Question

Is 6-y=-12(2+x) a point-slope form of a line

Answer

**step1** Understanding the point-slope form

The standard point-slope form of a linear equation is defined as $$y - y_1 = m(x - x_1)$$. In this form, $$m$$ represents the slope of the line, and $$(x_1, y_1)$$ represents a specific point that the line passes through.

**step2** Analyzing the given equation

The given equation is $$6 - y = -12(2 + x)$$. Our task is to determine if this equation can be rewritten to match the standard point-slope form.

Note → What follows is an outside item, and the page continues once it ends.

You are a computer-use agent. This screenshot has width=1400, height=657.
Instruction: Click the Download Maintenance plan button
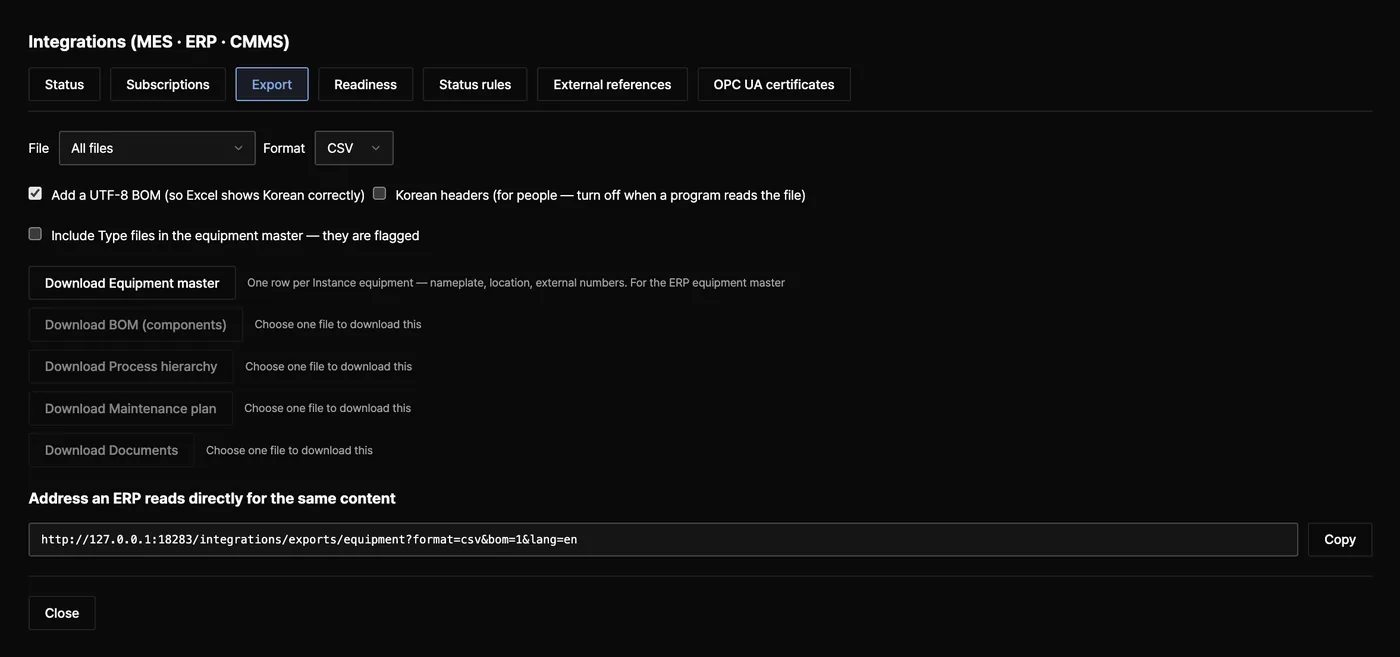point(131,409)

**step3** Rearranging the equation's left side

To make the left side of the equation resemble the $$y - y_1$$ structure, we can factor out a $$-1$$ from the expression $$6 - y$$.
So, $$6 - y$$ becomes $$-(y - 6)$$.
The equation now transforms to:
$$-(y - 6) = -12(2 + x)$$

**step4** Simplifying the equation by removing negative signs

Next, to isolate $$(y - 6)$$ on the left side, we can divide both sides of the equation by $$-1$$.
$$ \frac{-(y - 6)}{-1} = \frac{-12(2 + x)}{-1} $$
This simplification results in:
$$ y - 6 = 12(2 + x) $$

**step5** Final comparison with the standard point-slope form

To perfectly align with the $$(x - x_1)$$ structure in the standard form, we can simply rearrange the terms within the parenthesis on the right side: $$(2 + x)$$ is the same as $$(x + 2)$$.
So, the equation becomes:
$$ y - 6 = 12(x + 2) $$
Now, let's compare this equation to the standard point-slope form, $$y - y_1 = m(x - x_1)$$.
By direct comparison, we can identify:
$$y_1 = 6$$
$$m = 12$$
$$x_1 = -2$$ (because $$(x + 2)$$ can be written as $$(x - (-2))$$)

**step6** Conclusion

Since the given equation $$6 - y = -12(2 + x)$$ can be rearranged and expressed in the standard point-slope form as $$y - 6 = 12(x - (-2))$$, it **is** a point-slope form of a line. This equation describes a line with a slope of $$12$$ that passes through the point $$(-2, 6)$$.